I’m calling Rick and then I’m calling the cops and between us we will get this door down. Mom!
Amy is shouting at full volume. Jackie can’t resist a smirk as her daughter sputters with rage. She knew withholding the key to the bolt lock on the front door had been a good decision. It just took a few years to appreciate exactly how good. In witnessing Amy’s upset at having absolutely no control over the situation, she experiences a cool satisfaction, a welcome, if fleeting, justice. Still, she does not want her son or the cops summoned.
Calm down, Amy, she says. I’m right here.
You’re WHAT? Excuse me? HELLO?
Here, Jackie repeats, but more softly now. Holding onto the doorknob for balance, she stands. Upright but still wobbly, she frees the bolt.

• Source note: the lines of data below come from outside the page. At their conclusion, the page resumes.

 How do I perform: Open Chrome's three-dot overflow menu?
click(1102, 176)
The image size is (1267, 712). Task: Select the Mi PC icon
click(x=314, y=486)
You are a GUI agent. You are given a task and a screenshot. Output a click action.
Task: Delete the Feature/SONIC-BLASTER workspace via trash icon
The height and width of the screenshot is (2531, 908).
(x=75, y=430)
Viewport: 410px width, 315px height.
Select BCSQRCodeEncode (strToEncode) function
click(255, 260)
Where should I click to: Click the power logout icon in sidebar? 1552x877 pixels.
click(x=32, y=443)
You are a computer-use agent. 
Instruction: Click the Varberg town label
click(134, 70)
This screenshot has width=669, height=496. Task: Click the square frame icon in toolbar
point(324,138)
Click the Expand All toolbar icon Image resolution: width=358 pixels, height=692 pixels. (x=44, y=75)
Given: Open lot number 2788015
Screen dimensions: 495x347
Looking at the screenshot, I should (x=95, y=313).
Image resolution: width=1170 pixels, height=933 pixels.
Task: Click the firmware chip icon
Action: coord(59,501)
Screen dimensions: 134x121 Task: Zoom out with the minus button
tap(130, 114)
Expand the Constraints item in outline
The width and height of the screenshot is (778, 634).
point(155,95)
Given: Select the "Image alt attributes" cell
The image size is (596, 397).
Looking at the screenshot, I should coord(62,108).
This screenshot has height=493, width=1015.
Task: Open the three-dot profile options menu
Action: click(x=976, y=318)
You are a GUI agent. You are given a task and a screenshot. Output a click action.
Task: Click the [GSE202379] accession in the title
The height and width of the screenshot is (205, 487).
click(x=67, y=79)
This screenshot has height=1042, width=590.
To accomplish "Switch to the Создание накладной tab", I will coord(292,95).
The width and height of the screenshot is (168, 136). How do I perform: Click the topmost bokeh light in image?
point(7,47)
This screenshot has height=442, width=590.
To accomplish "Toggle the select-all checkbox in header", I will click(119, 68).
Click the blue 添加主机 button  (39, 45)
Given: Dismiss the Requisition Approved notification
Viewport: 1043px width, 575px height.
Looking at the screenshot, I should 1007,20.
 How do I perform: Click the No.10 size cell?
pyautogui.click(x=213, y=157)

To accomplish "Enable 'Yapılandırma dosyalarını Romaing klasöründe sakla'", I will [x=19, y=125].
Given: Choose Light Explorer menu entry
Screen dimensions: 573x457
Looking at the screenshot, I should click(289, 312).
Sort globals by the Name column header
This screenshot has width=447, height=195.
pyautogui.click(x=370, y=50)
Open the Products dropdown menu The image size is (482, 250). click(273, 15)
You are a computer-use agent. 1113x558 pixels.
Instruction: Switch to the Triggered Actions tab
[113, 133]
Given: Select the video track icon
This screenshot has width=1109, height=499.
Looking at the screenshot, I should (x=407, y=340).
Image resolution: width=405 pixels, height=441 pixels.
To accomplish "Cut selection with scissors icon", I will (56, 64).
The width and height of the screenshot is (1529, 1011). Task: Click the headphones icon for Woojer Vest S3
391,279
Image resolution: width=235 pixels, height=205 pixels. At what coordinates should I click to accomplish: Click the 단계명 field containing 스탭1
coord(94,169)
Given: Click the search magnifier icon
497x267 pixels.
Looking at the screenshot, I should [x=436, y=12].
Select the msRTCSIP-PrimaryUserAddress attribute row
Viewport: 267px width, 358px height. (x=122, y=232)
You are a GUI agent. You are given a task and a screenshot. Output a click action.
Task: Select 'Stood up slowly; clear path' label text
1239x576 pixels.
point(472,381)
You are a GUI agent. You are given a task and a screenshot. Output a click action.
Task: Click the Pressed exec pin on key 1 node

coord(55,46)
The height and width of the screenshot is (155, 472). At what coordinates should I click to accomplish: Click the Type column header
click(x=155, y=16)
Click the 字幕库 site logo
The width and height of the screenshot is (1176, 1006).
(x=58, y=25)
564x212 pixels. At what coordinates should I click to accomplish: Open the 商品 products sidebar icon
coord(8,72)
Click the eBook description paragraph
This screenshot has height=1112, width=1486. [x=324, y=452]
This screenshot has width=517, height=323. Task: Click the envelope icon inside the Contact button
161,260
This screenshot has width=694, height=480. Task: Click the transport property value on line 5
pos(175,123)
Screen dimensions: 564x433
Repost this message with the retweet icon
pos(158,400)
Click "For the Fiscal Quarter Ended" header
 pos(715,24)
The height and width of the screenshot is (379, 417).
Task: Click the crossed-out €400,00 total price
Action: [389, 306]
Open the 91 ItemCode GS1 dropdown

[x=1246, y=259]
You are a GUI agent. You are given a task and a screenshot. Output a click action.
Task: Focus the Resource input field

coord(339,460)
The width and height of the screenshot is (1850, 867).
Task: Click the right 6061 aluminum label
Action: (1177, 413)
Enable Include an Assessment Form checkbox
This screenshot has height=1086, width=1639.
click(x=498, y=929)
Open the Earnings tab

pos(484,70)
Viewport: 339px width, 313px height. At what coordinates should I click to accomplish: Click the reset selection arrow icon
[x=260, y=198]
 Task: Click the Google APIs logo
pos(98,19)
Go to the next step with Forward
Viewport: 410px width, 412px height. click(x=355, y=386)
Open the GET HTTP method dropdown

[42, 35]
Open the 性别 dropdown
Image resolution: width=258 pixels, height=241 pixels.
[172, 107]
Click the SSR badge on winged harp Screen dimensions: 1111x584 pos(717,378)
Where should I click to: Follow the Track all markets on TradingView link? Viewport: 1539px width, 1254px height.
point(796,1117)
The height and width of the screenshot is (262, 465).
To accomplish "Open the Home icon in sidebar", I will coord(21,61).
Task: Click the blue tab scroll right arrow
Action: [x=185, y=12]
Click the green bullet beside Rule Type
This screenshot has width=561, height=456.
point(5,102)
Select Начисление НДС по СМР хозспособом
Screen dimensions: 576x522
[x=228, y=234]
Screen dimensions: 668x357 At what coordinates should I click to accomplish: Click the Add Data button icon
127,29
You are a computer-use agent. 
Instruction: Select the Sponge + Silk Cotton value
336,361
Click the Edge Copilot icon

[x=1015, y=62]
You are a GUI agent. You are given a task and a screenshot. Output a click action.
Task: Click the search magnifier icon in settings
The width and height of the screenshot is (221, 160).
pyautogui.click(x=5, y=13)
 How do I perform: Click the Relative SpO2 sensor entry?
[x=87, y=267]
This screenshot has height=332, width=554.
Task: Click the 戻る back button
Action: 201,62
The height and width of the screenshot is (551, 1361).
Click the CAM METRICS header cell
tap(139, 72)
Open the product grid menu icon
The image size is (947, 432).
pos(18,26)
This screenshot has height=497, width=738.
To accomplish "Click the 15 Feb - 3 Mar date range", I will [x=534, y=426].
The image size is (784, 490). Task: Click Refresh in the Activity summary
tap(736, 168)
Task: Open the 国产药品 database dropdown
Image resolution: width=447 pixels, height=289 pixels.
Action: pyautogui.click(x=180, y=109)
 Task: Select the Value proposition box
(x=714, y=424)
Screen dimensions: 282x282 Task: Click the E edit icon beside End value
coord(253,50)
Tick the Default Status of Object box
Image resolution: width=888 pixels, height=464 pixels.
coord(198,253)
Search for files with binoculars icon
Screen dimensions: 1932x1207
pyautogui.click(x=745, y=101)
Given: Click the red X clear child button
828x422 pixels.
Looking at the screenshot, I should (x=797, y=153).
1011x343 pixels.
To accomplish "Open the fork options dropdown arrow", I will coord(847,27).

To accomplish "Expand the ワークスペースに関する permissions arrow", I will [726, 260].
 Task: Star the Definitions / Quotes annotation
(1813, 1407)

Hi dear, what’s the matter? Jackie’s limbs and back are stiff from lying on the floor and she holds onto the doorframe to steady herself.
You tell me, Amy says, irate, incredulous, yanking the door open the rest of the way. How about we start with who Dana is. And then we can move on to why she left this at the door you refused to open.
Propped against Amy’s narrow hip and under her beige-fleeced arm, she is holding a brown leather briefcase. In her other hand, held high at the end of a stiff, straight arm, a scrap of torn paper—a page torn from a book, it seems, with a note scribbled in familiar handwriting:
I’m sorry it’s come to this. But I can no longer control what I never could. But I tried. I did try. Wrong as I might have been, it was for you. I was young. You were my friend.
I’ll be at the house until tomorrow. It’s time we talk.
Before she responds, Jackie grabs the briefcase and letter from her daughter’s hands, and without breaking eye contact swings both behind her and lets them crash and flutter to the floor. And then she yells. It had been a long time—not since Rick was a boy knee-deep in mischief that left sofa cushions stained with red pen, or an entire peony bed a mess of petals, stems and upended bulbs. Yelling at Amy now feels good. Like a steaming hot shower blasting away layers of filth built up over years. Amy has never experienced her mother this way and in her shock she sits down on the stoop and listens.
Who are you to stand in front of my house and scold me? You are not the one in charge here. Go home and don’t call me for a few days. And don’t turn up here unannounced again! Jackie delivers these last words as she’s turning away, and before Amy has an opportunity to respond, she slaps the door shut.